Some lines in the entries contain the word "agent". Copy all of them.

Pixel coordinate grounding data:
== == ==

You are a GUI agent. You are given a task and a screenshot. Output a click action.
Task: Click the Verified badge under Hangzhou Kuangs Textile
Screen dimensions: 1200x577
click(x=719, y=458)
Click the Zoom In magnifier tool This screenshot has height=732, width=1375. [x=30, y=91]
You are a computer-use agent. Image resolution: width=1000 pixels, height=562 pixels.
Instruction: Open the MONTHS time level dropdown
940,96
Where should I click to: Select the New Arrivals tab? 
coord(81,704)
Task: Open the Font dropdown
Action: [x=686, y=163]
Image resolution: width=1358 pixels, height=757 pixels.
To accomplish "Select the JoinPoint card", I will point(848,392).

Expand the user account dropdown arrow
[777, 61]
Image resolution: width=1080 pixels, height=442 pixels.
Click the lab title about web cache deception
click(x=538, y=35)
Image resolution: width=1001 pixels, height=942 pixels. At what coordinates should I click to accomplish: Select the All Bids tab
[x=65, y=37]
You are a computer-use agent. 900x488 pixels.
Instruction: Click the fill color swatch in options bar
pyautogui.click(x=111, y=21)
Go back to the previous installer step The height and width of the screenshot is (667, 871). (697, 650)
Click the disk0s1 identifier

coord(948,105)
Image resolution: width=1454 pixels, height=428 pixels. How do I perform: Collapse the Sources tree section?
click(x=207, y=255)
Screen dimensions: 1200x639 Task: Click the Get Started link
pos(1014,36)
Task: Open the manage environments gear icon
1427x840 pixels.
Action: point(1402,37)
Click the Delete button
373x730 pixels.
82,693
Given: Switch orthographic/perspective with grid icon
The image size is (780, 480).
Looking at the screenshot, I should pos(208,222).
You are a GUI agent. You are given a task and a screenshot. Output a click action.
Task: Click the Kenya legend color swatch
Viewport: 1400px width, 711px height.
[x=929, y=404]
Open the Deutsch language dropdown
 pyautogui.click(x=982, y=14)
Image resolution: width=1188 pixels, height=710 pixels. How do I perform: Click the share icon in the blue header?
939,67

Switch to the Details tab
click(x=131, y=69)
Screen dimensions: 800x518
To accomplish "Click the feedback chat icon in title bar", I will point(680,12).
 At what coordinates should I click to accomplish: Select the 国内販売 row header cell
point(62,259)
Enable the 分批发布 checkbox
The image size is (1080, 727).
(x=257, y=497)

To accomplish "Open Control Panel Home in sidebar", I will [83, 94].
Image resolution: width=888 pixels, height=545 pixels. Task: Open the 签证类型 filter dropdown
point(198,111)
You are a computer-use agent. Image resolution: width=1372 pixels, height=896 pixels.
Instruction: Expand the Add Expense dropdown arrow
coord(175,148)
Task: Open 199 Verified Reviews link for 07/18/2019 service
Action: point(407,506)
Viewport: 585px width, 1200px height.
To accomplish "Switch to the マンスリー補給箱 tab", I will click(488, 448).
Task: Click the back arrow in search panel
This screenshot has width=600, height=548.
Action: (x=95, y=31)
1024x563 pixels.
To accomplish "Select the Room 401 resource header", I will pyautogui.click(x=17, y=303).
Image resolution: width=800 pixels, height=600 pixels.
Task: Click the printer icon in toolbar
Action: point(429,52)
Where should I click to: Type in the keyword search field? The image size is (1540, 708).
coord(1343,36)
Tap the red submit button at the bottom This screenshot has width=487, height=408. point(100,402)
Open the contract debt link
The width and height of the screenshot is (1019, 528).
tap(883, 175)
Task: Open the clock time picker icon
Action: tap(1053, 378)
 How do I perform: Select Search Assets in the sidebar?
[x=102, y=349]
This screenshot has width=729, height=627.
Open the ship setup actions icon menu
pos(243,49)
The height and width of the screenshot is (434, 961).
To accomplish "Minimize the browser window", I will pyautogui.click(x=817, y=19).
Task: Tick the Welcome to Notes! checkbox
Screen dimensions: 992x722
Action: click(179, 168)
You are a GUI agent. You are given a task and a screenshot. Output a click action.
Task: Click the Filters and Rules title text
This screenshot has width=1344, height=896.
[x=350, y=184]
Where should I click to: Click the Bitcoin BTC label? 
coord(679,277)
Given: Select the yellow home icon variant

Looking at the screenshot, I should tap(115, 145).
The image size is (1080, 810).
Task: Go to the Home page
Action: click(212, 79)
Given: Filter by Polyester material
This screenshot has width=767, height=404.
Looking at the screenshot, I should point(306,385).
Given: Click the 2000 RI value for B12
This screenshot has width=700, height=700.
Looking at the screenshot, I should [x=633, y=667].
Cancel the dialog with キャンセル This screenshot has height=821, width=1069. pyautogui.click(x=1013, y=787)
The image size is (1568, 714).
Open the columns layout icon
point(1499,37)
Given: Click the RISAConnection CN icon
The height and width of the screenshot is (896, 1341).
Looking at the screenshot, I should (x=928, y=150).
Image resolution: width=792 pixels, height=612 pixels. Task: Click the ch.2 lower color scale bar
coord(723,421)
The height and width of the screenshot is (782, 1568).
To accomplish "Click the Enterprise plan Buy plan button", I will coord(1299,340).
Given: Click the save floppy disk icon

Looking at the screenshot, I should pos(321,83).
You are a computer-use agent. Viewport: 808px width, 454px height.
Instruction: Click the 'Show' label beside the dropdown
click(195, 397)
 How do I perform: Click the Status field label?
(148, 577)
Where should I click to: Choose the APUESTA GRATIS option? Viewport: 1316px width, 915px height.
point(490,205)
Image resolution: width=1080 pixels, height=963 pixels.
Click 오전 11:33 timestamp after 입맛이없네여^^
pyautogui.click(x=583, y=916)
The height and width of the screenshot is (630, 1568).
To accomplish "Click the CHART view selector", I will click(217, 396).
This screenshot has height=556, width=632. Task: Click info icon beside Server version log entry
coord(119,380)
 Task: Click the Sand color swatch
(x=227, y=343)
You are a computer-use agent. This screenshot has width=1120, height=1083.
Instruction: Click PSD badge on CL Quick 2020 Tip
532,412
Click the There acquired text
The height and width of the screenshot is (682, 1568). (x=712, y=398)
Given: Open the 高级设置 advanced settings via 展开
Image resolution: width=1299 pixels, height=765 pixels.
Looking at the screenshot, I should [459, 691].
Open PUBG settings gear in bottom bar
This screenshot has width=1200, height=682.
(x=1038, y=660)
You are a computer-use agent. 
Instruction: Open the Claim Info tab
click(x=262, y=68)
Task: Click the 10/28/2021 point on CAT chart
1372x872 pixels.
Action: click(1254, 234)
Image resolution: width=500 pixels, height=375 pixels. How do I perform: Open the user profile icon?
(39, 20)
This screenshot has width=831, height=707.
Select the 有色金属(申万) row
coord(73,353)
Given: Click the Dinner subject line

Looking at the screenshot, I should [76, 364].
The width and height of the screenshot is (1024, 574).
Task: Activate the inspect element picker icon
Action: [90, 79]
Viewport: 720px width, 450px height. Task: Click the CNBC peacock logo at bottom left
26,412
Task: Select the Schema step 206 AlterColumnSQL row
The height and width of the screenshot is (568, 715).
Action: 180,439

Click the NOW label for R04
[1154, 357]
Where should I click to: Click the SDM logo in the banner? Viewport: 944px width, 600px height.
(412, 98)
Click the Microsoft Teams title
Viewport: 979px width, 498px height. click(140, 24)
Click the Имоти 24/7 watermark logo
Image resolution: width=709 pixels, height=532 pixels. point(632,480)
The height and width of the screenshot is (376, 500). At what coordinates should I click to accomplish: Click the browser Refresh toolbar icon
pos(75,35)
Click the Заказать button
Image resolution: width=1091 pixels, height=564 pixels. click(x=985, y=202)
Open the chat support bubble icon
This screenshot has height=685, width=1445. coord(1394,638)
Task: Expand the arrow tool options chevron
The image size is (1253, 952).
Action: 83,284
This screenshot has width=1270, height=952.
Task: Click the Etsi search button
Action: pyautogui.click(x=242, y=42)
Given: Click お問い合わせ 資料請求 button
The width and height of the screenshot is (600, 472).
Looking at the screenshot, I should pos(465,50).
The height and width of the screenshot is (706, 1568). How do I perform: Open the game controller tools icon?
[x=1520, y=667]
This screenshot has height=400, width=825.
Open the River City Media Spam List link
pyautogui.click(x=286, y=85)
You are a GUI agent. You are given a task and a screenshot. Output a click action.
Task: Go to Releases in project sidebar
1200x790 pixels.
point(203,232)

== == ==

Your response:
You are a GUI agent. You are given a task and a screenshot. Output a click action.
You are a computer-use agent. Image resolution: width=1000 pixels, height=562 pixels.
You are a computer-use agent. 900x488 pixels.
You are a GUI agent. You are given a task and a screenshot. Output a click action.
You are a computer-use agent. Image resolution: width=1372 pixels, height=896 pixels.
You are a GUI agent. You are given a task and a screenshot. Output a click action.
You are a computer-use agent. Viewport: 808px width, 454px height.
You are a computer-use agent. This screenshot has width=1120, height=1083.
You are a computer-use agent. 
You are a GUI agent. You are given a task and a screenshot. Output a click action.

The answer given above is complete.